Background
Perinatal mortality in Ethiopia is the highest in Africa, with 68 per 1000 pregnancies intrapartum deaths (death during the delivery). It is mainly associated with home delivery, which contributes for more than 75% of perinatal deaths. Financial constraints have a significant impact on timely access to maternal health (MH) care. Financial incentives, such as health insurance, can address the demand- and supply-side factors. This study, hence, aims to predict perinatal mortality based on maternal health status and health insurance service using homogeneous ensemble machine learning methods
Methods
The data was collected from Ethiopian demographic health survey from 2011 to 2019 G.C. The data were pre-processed to get quality data that are suitable for a homogenous ensemble machine-learning algorithm to develop a model that predicts perinatal mortality.
Results
For constructing the proposed model, three experiments were conducted using random forest, gradient boosting, and cat boost algorithms.

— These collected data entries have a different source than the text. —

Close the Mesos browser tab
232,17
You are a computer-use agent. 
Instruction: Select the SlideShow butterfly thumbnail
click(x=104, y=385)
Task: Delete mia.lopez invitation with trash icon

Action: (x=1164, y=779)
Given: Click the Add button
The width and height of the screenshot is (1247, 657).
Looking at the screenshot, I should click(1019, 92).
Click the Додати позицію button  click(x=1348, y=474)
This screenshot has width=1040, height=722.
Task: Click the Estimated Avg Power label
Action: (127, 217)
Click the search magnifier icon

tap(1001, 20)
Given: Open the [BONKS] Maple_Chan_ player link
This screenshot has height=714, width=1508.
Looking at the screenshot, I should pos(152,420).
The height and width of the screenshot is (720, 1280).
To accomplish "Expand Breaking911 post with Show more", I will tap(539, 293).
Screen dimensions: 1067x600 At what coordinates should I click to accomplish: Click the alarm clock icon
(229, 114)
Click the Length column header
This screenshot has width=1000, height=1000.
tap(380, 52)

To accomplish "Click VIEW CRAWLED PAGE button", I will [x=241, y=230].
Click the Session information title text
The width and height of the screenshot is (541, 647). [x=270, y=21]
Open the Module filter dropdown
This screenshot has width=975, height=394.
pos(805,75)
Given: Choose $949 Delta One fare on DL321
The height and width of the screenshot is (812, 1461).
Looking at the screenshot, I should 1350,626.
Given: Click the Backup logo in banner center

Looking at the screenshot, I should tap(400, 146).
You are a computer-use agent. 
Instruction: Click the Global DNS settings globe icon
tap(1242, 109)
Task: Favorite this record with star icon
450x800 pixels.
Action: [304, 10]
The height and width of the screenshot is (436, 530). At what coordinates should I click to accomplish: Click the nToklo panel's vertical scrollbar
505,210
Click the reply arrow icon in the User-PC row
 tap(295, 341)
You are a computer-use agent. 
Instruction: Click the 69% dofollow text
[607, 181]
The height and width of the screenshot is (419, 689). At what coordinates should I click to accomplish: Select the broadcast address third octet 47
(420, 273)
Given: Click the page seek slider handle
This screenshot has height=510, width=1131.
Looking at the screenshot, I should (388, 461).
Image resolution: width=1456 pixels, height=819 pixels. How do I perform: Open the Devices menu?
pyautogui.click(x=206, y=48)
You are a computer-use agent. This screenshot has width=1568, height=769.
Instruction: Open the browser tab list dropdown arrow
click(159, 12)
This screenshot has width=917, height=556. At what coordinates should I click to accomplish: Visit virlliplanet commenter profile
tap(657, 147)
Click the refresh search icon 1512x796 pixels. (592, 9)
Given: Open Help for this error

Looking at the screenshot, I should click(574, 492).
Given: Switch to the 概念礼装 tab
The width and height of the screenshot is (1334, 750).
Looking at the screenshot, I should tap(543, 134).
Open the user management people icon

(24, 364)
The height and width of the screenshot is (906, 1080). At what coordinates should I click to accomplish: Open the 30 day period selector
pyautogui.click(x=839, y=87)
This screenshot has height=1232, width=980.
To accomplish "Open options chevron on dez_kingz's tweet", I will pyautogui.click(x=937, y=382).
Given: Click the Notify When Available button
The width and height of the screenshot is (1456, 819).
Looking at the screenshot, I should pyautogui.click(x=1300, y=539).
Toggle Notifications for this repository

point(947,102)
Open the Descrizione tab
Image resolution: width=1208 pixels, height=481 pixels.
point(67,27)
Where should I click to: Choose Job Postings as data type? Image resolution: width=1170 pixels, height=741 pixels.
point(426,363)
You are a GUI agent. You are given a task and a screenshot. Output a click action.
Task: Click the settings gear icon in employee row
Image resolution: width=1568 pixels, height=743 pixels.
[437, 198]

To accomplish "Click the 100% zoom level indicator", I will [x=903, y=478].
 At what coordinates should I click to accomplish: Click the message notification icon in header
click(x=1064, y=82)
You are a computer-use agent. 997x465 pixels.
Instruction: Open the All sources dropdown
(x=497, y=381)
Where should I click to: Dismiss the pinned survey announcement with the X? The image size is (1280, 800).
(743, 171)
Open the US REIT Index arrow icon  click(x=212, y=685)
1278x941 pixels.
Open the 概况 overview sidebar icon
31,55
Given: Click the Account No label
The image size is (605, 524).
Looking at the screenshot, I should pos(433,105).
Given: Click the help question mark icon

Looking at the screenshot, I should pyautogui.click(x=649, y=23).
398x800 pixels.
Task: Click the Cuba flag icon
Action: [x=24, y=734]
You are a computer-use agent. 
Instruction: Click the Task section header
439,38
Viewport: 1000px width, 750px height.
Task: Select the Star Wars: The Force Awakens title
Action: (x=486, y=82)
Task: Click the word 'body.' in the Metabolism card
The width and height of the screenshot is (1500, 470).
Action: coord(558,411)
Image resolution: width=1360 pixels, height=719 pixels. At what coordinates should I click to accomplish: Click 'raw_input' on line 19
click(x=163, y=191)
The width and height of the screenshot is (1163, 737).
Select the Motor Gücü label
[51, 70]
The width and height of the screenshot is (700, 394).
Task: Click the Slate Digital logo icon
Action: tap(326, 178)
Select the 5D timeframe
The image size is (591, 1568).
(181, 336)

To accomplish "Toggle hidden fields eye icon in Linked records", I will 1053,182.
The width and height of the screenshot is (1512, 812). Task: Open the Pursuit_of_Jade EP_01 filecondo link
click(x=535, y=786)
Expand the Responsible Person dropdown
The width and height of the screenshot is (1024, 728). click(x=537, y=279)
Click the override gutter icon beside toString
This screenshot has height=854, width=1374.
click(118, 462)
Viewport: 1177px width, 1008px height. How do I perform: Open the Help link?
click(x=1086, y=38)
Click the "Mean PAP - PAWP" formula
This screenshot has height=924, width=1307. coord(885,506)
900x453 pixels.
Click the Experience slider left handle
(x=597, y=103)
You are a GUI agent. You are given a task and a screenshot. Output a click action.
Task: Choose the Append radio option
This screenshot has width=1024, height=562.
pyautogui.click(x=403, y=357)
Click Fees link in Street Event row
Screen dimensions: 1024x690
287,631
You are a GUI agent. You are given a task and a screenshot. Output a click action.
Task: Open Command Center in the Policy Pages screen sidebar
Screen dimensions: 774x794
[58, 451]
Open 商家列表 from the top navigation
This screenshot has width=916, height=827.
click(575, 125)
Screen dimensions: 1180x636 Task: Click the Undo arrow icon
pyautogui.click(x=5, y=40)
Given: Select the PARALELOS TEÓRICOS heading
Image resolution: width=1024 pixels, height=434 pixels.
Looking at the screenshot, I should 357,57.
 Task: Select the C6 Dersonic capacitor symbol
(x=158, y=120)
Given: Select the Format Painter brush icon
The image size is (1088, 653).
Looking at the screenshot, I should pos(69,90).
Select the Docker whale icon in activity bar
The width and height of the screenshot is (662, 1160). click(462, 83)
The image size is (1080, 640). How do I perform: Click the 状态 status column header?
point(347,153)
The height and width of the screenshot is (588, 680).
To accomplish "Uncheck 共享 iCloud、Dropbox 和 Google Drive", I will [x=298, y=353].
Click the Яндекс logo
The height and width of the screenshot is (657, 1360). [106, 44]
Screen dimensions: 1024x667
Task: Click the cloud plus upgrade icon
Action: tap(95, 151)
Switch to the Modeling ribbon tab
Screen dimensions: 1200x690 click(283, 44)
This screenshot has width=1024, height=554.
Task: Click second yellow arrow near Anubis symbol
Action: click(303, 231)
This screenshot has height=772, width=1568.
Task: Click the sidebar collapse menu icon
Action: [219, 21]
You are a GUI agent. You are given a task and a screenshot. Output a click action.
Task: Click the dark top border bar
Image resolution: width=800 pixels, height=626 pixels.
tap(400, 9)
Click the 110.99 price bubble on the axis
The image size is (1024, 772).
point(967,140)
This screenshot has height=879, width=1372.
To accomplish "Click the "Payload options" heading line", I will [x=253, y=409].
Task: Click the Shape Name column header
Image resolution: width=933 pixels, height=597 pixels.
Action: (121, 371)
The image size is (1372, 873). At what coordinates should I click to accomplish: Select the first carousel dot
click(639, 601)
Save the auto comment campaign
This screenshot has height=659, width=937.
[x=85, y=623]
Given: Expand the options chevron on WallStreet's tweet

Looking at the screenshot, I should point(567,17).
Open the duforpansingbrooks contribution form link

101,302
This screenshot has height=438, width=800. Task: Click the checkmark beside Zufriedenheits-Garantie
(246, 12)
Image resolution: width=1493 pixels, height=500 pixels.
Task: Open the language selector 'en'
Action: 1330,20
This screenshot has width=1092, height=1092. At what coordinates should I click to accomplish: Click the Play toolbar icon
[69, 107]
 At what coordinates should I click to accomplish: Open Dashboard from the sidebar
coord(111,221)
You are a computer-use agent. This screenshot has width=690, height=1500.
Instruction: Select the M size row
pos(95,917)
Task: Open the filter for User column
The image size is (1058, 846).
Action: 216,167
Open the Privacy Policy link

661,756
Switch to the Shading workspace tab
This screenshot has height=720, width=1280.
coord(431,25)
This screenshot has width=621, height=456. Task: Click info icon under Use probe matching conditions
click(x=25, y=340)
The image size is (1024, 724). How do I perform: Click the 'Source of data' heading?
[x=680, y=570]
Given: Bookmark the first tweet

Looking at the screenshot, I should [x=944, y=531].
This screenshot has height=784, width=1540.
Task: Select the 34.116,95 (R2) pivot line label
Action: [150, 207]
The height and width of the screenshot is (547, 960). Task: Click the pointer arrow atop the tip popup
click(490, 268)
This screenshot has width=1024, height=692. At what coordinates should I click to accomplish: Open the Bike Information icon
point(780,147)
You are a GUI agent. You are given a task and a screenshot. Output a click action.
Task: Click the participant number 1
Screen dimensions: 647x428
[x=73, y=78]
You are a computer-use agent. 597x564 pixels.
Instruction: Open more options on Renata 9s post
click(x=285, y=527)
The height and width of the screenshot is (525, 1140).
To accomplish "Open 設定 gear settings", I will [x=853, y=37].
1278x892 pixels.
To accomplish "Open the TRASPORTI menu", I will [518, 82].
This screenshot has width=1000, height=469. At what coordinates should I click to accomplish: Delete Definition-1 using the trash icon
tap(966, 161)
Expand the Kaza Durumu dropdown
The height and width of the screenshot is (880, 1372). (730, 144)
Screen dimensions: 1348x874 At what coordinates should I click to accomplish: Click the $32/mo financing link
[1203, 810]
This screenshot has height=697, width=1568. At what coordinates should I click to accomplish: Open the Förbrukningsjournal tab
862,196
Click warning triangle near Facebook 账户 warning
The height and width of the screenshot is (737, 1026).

The overall accuracy of random forest, gradient boosting, and cat boost with 17 features is 89.95%, 90.24%, and 82%, respectively.
Conclusions
We finally concluded that perinatal mortality over time in Ethiopia is decreasing. We found out that perinatal mortality in Ethiopia is associated with risk factors such as community-based health insurance, mother's educational level, residence, mother age, wealth status, distance to the health facility, preterm, smoke cigarette, anemia level, haemoglobin level, and marital status.